77-year-old man killed by kangaroo in southwest Australia
A 77-year-old man who may have kept a wild kangaroo as a pet has been killed by the animal in southwestern Australia, police said.
It would be the first fatal attack by a kangaroo in Australia since 1936.
A relative found the man with ‘severe injuries’ at his semi-rural property in Redmond, 250 miles southeast of Western Australia’s state capital, Perth.
He was believed to have been attacked earlier in the day by the kangaroo, which police shot dead because it was preventing paramedics from reaching the injured man.
“The kangaroo posed an ongoing threat to emergency responders,” police said.
The man died at the scene. The police prepare a report for a coroner who will record an official cause of death.
Police believe the victim kept the wild kangaroo as a pet.
There are legal restrictions on keeping Australian native wildlife as pets, but the police media office said it had no information to release as to whether the victim had a permit.
Tanya Irwin, who cares for kangaroos at Native Animal Rescue in Perth, said authorities rarely issue permits to keep animals in Western Australia.
“It looks like an adult male and they get quite aggressive and they don’t do well in captivity,” Ms Irwin said.
“We don’t know what the situation was – if he was in pain or why he was being held in captivity and unfortunately…he’s not a cute animal, he’s a wild animal,” she added.
Ms Irwin said her rescue center is still rehabilitating native animals with the aim of getting them back into the wild, especially kangaroos.
“You need a special permit to be able to do that. I don’t believe they really give them out very often, unless you’re a wildlife center with trained people who know what they’re doing,” she said.
Western gray kangaroos are common in southwestern Australia. They can weigh up to 54 kg (119 pounds) and stand 1.3 m (4 ft 3 in).
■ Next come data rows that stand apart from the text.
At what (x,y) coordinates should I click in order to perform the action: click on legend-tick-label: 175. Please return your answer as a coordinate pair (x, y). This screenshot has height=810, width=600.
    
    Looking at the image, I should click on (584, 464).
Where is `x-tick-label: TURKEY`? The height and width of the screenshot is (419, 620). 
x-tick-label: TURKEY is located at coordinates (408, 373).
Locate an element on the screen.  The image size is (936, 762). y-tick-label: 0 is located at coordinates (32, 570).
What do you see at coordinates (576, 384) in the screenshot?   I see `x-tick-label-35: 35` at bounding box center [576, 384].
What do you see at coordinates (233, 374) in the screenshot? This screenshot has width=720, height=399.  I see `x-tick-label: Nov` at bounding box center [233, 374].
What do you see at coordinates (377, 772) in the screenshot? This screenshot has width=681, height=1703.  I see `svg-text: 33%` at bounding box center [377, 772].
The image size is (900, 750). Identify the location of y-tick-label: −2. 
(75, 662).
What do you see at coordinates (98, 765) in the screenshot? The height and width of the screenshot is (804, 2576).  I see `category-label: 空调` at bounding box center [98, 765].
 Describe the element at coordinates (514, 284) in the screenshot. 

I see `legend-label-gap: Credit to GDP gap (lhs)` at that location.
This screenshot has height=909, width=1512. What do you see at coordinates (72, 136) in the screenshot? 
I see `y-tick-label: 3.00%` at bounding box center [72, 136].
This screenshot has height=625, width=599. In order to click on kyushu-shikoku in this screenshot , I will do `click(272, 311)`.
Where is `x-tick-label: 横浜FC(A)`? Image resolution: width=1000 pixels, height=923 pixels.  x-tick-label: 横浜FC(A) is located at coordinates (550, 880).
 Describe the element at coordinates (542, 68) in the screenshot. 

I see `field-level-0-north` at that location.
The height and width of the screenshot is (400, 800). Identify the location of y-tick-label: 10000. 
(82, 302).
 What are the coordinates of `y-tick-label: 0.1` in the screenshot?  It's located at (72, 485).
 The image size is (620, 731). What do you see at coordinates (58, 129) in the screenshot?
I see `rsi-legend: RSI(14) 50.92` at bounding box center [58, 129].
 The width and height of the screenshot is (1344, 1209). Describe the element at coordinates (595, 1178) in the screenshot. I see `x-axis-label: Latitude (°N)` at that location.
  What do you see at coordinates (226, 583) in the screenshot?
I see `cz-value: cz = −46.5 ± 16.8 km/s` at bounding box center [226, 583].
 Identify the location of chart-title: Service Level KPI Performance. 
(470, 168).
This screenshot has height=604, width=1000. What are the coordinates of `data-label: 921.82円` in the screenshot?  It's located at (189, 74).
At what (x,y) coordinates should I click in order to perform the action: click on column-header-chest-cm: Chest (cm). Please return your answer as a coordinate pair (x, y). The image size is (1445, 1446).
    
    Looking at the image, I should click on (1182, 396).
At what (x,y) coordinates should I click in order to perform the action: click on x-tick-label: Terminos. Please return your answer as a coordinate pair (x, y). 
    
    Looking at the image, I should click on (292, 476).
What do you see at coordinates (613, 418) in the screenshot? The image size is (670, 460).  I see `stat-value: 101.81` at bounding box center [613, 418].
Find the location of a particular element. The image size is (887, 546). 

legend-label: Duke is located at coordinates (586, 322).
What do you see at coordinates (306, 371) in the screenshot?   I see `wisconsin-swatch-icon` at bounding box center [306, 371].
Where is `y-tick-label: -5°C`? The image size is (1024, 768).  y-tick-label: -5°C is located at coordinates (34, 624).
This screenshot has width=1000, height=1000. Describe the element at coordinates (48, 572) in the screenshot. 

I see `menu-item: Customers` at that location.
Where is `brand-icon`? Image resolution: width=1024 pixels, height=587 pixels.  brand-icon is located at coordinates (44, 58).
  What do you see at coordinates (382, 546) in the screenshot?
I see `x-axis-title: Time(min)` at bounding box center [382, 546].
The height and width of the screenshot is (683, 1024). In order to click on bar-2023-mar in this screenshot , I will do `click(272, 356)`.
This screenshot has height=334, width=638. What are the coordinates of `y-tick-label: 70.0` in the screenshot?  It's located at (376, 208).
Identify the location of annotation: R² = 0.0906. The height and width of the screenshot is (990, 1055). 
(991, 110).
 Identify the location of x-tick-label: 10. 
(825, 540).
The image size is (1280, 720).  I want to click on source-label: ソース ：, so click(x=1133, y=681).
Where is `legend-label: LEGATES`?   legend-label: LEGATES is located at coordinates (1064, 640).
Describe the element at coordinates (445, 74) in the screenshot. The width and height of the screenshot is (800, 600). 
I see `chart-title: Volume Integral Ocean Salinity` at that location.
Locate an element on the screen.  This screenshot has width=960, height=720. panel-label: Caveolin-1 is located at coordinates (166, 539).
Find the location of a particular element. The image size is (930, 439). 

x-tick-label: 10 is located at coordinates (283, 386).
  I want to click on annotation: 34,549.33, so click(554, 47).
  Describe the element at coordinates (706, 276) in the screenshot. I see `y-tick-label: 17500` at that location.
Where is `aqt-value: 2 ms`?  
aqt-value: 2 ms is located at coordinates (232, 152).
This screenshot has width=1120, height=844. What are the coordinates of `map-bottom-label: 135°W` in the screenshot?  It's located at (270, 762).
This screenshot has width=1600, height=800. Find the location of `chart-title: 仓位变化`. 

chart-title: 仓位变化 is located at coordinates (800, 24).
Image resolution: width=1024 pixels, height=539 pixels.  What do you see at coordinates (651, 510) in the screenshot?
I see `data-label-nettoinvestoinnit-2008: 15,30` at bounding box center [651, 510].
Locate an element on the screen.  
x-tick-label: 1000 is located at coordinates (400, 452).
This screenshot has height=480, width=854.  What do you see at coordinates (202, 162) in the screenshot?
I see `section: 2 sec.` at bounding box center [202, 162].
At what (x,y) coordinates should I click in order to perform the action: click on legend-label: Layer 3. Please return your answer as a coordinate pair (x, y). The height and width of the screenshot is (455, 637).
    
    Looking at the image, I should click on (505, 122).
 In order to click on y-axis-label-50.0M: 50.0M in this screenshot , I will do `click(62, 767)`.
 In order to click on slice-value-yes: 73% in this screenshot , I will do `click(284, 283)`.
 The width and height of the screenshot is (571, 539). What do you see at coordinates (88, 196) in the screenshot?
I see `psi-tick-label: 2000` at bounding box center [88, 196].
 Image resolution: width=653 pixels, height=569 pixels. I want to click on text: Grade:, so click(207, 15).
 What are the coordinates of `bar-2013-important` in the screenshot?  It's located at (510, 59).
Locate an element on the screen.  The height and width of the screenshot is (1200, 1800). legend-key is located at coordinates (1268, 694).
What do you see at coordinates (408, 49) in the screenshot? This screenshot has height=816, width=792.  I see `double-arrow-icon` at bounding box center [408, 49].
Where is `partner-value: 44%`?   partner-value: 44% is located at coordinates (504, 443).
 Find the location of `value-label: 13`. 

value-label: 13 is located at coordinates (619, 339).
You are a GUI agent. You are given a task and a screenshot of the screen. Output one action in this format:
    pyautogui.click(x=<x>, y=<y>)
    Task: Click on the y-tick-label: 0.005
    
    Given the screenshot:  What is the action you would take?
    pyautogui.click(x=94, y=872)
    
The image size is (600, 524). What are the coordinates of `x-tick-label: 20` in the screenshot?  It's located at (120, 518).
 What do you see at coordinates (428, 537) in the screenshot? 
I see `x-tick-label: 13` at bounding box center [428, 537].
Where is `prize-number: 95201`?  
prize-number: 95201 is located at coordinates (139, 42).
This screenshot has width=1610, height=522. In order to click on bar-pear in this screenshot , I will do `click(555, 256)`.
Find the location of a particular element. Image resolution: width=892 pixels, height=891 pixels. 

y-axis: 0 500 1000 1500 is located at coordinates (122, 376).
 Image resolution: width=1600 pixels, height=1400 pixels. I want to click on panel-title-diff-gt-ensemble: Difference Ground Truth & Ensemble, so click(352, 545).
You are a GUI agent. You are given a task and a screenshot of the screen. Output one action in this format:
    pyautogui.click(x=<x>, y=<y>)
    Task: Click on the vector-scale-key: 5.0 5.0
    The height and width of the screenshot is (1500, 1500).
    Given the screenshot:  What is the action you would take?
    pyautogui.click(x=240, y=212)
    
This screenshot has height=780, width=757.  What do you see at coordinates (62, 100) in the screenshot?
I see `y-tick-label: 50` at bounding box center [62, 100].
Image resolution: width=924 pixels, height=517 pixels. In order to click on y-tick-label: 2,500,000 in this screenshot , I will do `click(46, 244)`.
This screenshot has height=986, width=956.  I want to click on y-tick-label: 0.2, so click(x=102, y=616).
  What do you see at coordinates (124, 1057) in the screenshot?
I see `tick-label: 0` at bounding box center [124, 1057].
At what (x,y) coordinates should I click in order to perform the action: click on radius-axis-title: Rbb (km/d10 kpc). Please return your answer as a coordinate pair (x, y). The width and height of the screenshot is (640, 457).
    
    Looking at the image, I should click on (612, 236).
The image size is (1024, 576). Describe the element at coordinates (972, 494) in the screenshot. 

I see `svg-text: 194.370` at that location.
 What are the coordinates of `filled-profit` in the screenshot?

Males can be aggressive and fight people with the same techniques they use against each other. They use their short upper limbs to grapple with their opponent, use their muscular tails to support their body weight, and then lash out with their powerful clawed hind legs.
In 1936, 38-year-old William Cruickshank died in a hospital in Hillston, New South Wales a few months after being attacked by a kangaroo.
Ms Cruickshank suffered serious head injuries, including a broken jaw, while trying to save her two dogs from a large kangaroo, The Sydney Morning Herald newspaper reported at the time.